Breaking+the+Silence

Breaking the Silence

This is an investigative series The Sunflower published throughout the spring semester detailing the life and struggle of a student who dropped out of Wichita State following a series of difficulties in which everyone, including the university, doubted her side of the story.

February 7, 2017

Sasha Doe* said she has a long history of being ignored by people who are supposed to protect her.

The Sunflower granted Doe, a former Wichita State student, anonymity because she said people are after her and because she is a victim of sexual assault.

It started when she was five, at a neighbor’s house in west Wichita, in a small room in the basement. She was playing with two boys, childhood playmates.

The two boys, who were both older than her, made her undress. It was a game, they said.

“I was forced to do some sexual things,” Doe said.

Doe said she told her parents, but they didn’t believe her.

“They still to this day deny it. They said I made that up.”

“I remember that happening.
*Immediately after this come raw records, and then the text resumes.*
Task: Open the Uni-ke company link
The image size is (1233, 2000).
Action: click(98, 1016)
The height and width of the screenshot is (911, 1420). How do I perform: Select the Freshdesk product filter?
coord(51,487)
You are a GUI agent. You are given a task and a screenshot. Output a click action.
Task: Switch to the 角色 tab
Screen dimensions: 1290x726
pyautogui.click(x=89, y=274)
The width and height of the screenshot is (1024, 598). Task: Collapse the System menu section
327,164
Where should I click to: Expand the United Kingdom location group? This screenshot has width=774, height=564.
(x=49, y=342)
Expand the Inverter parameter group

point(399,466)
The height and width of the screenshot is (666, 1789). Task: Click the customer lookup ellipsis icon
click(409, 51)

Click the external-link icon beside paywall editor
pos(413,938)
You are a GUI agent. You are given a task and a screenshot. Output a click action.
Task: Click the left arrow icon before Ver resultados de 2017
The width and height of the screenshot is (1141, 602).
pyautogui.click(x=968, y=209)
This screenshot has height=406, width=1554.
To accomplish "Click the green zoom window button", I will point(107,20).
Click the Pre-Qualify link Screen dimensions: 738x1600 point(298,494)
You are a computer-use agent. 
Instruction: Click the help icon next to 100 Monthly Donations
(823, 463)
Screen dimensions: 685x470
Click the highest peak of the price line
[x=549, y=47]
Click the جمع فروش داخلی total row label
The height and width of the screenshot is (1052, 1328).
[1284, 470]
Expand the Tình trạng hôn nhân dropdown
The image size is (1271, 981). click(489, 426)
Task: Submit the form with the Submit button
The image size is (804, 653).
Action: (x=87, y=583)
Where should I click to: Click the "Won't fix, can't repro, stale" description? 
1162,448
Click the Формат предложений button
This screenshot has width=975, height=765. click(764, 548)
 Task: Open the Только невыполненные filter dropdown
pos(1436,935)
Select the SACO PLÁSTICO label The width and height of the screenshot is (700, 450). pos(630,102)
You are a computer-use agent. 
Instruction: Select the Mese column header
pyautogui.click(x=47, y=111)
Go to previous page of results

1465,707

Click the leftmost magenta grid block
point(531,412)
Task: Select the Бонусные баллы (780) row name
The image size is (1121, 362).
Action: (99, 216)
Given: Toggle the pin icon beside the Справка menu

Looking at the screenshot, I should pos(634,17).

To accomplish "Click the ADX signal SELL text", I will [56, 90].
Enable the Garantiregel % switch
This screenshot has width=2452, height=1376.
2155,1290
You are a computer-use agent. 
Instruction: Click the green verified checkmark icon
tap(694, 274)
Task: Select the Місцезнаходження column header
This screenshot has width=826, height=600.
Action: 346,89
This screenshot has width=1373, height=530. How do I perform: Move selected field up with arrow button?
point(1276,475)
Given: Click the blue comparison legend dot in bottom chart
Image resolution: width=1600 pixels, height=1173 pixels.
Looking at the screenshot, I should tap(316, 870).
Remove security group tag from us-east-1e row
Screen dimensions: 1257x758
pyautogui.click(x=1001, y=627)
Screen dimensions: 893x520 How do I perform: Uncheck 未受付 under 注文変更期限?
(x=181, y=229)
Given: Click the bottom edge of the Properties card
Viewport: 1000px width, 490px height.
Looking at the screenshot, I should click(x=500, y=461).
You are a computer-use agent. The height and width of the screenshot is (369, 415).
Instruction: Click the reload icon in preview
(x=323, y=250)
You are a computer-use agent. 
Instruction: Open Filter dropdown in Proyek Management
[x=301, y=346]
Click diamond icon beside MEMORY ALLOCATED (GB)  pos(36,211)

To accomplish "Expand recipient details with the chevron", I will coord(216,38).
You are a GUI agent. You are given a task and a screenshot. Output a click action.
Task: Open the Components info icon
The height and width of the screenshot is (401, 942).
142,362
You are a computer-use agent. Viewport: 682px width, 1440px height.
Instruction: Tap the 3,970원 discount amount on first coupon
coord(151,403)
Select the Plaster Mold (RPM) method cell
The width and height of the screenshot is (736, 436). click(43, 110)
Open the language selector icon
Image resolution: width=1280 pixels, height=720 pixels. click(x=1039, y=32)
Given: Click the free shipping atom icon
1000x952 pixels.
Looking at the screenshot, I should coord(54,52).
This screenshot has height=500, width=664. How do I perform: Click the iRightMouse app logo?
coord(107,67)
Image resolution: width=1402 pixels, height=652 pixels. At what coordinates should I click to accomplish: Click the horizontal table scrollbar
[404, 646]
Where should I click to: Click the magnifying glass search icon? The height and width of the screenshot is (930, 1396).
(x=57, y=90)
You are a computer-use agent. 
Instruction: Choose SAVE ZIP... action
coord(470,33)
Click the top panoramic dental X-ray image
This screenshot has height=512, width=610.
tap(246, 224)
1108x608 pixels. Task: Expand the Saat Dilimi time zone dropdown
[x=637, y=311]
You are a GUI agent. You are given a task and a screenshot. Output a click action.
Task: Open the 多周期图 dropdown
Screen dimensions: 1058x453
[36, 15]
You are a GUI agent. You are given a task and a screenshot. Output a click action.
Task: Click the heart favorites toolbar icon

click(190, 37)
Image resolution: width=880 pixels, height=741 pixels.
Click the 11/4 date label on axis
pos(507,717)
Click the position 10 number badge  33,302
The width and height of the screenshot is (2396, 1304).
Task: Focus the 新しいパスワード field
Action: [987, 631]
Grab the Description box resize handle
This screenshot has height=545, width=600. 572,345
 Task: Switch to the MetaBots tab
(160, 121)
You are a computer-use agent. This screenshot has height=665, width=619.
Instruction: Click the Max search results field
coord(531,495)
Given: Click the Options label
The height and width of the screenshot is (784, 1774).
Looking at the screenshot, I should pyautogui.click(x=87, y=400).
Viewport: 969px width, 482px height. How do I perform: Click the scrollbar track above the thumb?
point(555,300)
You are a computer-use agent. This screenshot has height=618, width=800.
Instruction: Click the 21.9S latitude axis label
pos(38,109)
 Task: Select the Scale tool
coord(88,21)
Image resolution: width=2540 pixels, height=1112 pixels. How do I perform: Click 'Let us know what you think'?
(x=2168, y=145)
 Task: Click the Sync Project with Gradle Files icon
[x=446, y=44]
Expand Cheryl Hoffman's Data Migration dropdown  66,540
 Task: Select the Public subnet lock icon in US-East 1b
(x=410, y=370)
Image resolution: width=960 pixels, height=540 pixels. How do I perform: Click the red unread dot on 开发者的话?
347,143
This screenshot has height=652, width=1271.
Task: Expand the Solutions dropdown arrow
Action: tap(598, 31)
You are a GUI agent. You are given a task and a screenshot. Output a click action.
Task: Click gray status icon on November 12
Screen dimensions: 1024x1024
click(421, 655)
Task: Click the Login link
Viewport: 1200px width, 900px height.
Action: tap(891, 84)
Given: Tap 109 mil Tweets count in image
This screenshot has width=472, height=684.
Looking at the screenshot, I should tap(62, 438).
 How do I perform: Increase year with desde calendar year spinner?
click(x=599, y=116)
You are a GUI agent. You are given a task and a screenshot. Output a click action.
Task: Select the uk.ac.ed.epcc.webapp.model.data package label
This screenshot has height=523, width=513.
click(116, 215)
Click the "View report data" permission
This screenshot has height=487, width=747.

Like, the day it happened, I stopped being a kid kind of thing.”

Doe said her parents’ denial made her feel voiceless, hopeless and crazy.

Doe hasn’t spoken to her parents, who both live in the Wichita area, in more than two years.

A lot has happened.

In the past two years, Doe has had ten cell phone numbers, seven addresses, three different jobs, and two orders of protection from stalkers — one from a former-Wichita State graduate teaching assistant, and then-roommate, David Geddam.

She said she thought it had all come to an end — being ignored, being harassed, not being believed — in early January of last year.

Wichita State had found Geddam in violation of the university stalking policy, and Doe was looking forward to her classes in the spring.

But she needed clarification on the wording of the Title IX finding. It seemed her stalker would not receive any punishment, she said. She went to visit with the Title IX decision makers to get answers.

That’s when she says she was pushed out of an office and run off campus by Wichita State’s then-Title IX Coordinator, Jane Link, an incident she captured on video and reported to university police.

Doe provided a video recording of the incident to The Sunflower.

“And now, even though I have evidence and video documentation of everything, it’s so much easier for everyone else if they just lie and pretend it never happened,” Doe said.

But the incident with Link wasn’t the end. It wasn’t the worst the situation could get for Doe.

On the night of May 1, 2016, while staying at a local safe house for battered women and children, Doe was raped.

This is her story.

*The Sunflower follows Associated Press guidelines regarding disclosure of the identity of persons who may have been sexually assaulted.

Part I: The Runaway

Around Christmas in 2014, Doe’s parents left her in charge of their home while they went to spend the holidays with extended family at a cabin in Colorado. Her two siblings, who both have children of their own, also joined. Doe wasn’t invited.

That was one of the final straws, Doe said. She no longer felt like part of the family.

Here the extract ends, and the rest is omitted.